MATERIAL PROVIDED »
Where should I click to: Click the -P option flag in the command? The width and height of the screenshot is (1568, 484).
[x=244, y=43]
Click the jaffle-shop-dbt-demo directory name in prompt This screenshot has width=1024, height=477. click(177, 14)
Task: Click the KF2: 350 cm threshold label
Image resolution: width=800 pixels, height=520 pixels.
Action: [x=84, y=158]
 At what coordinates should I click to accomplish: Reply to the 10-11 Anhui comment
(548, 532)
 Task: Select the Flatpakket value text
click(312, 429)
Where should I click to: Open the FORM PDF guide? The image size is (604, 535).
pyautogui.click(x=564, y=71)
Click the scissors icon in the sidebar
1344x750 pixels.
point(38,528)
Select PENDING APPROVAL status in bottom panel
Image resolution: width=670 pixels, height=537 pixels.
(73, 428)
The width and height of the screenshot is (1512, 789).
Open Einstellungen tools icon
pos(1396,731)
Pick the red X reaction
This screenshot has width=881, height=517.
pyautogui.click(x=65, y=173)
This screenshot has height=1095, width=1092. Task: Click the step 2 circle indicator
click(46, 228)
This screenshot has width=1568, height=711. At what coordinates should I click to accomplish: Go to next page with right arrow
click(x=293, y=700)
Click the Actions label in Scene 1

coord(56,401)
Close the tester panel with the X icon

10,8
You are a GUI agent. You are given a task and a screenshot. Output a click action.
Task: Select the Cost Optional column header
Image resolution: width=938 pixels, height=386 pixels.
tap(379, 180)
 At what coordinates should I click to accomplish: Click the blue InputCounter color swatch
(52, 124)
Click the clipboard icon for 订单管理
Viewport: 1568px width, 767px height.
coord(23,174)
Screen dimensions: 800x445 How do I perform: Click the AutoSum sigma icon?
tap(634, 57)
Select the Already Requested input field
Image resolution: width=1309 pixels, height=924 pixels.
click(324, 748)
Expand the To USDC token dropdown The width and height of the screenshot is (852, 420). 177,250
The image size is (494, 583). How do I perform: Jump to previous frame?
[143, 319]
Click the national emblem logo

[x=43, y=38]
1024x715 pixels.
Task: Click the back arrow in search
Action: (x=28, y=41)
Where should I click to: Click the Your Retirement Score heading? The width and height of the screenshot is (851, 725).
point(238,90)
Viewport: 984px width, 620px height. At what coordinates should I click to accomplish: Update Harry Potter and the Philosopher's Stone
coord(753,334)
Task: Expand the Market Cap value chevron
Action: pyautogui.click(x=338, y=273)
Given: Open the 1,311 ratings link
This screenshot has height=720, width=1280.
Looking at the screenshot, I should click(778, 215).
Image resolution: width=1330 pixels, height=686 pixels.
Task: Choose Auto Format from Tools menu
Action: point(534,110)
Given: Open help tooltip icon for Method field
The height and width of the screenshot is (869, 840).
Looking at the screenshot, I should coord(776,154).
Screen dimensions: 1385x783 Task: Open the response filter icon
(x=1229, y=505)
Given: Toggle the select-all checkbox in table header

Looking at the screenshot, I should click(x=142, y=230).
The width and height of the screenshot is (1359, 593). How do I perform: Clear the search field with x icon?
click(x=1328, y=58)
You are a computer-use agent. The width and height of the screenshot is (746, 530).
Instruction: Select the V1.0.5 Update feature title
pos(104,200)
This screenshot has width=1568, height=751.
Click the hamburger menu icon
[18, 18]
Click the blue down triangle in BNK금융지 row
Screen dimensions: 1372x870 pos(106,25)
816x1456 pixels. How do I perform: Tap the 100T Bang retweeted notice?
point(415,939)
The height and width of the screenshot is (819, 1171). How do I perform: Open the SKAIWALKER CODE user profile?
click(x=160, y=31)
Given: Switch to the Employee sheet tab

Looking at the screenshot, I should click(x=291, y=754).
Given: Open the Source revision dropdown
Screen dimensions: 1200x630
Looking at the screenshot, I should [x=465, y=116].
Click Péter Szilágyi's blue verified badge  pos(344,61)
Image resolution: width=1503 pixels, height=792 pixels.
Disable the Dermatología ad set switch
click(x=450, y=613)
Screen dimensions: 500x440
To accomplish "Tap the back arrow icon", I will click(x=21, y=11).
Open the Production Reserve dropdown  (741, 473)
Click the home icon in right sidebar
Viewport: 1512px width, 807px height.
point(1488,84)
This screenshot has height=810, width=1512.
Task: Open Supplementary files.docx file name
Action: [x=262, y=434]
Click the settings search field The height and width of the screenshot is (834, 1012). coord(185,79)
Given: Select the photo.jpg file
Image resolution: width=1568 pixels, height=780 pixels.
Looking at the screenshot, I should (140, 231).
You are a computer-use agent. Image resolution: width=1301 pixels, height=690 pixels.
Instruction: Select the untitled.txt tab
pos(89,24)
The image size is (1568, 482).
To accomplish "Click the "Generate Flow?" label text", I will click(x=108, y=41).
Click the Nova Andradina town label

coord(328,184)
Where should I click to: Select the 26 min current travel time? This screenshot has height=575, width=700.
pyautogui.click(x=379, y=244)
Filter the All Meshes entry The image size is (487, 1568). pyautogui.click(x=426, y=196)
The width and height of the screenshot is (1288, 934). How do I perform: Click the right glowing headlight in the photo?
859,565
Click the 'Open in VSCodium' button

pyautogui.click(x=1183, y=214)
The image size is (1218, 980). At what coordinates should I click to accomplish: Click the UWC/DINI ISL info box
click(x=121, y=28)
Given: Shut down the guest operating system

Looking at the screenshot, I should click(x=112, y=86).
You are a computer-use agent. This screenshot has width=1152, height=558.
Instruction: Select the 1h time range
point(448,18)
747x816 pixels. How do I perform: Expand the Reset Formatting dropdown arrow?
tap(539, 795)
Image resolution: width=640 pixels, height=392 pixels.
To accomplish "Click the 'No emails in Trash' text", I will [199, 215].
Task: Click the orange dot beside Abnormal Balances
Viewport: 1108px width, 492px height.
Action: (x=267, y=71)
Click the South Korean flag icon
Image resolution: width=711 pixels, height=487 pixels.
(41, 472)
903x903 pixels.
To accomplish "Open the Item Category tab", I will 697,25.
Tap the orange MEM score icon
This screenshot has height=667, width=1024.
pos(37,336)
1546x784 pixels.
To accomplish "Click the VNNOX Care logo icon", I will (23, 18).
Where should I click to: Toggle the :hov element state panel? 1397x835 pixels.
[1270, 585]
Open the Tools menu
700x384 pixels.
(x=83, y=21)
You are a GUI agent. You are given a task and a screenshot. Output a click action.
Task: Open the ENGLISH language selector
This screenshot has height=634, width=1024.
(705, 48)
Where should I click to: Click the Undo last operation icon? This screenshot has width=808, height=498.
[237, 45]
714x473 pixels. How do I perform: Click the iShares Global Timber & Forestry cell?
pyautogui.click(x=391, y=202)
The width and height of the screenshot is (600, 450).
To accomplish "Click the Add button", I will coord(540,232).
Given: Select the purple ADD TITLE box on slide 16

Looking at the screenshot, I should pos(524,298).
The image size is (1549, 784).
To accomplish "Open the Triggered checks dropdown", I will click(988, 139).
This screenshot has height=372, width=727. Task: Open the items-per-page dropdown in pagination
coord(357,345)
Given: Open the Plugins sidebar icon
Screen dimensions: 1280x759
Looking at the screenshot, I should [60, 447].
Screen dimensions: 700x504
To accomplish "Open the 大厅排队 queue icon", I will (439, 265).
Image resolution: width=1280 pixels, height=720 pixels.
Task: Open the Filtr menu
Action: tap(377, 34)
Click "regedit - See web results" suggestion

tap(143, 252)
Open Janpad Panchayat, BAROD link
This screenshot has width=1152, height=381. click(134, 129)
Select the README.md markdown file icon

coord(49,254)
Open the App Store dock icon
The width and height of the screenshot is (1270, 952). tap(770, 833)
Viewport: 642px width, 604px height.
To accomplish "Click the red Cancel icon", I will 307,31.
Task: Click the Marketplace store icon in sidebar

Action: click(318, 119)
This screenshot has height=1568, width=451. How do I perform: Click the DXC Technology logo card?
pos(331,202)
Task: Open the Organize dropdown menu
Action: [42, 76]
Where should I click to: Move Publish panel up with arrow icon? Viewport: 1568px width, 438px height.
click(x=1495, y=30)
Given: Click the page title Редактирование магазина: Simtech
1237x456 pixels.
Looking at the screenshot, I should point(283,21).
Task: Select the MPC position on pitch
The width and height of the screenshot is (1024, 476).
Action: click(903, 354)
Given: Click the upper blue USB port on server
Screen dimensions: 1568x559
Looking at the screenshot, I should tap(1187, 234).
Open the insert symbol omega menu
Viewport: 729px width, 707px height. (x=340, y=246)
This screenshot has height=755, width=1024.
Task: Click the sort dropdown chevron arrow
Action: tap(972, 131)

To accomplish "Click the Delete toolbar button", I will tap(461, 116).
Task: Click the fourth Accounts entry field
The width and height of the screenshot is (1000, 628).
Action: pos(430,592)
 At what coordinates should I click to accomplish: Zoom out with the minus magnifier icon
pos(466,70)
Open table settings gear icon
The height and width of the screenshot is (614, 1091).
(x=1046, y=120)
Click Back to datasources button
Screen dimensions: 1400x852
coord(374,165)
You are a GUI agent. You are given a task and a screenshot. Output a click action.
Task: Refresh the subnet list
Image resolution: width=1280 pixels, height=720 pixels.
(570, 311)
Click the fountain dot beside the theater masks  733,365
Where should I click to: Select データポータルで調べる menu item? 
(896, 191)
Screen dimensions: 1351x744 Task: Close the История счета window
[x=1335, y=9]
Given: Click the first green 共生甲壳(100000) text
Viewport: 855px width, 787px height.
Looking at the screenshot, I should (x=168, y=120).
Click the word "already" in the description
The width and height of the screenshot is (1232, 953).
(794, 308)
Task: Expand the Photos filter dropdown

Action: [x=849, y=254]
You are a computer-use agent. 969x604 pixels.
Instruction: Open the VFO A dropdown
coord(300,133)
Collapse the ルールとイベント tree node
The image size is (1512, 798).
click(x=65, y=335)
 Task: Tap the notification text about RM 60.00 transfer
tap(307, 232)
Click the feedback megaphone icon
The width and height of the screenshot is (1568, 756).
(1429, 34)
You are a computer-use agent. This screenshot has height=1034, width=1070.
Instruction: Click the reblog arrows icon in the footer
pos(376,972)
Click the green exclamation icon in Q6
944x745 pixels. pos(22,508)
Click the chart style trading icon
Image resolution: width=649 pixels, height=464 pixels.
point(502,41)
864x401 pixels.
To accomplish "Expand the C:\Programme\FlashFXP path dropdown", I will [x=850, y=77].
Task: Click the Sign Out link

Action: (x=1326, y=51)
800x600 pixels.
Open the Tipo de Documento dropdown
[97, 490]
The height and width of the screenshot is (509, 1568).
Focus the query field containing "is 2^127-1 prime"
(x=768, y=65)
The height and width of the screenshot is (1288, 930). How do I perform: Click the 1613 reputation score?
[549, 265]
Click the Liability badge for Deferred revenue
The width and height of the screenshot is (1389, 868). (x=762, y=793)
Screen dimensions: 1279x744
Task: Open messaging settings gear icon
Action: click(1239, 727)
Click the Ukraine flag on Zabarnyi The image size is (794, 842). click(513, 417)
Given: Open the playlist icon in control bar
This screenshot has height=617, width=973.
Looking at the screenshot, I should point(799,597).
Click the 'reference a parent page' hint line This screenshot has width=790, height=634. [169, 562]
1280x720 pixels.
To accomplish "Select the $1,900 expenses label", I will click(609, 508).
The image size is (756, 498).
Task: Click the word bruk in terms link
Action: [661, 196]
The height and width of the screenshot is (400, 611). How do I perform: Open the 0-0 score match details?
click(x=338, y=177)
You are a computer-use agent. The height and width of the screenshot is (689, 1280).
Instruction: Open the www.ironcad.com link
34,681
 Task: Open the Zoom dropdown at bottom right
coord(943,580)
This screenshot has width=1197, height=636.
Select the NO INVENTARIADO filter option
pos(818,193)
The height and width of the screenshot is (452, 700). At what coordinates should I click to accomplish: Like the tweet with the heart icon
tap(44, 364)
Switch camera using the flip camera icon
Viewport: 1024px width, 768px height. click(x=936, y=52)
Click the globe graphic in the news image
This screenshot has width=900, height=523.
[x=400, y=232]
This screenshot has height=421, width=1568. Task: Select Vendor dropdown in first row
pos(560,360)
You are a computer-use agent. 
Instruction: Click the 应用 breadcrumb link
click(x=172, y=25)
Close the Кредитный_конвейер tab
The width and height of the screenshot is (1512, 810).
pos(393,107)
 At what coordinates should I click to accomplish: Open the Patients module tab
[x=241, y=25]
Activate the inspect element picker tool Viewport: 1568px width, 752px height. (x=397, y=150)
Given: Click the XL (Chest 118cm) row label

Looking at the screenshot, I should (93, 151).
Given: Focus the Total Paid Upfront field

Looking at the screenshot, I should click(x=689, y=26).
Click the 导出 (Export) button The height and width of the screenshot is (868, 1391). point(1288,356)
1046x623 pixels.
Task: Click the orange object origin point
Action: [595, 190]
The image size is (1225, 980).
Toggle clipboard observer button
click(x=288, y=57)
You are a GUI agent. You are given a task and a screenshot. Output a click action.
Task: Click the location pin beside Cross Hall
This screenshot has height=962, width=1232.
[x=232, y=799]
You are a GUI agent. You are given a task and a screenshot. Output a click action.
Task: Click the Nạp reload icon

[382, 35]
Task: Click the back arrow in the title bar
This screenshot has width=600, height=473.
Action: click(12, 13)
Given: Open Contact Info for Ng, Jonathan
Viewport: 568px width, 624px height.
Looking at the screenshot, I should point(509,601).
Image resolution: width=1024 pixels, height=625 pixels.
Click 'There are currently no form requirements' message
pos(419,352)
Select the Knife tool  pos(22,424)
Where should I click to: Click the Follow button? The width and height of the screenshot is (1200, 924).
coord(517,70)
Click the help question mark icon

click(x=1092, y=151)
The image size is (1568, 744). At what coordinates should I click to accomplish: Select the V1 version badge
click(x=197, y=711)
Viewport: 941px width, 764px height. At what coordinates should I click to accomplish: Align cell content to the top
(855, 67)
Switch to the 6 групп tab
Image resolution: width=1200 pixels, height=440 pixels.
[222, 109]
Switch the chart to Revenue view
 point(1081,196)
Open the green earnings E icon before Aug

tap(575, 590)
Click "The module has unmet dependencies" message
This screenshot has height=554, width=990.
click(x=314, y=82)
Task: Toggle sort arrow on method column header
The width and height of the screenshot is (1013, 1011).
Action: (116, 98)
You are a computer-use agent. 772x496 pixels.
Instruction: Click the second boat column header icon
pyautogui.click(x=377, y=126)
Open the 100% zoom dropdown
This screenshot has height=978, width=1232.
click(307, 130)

WHAT THE EXERCISE ASKS » In the material, find each line with the word "beside" and list it.

OUTPUT FOR THIS TASK »
Task: Click the orange dot beside Abnormal Balances
Click the fountain dot beside the theater masks  733,365
Task: Click the location pin beside Cross Hall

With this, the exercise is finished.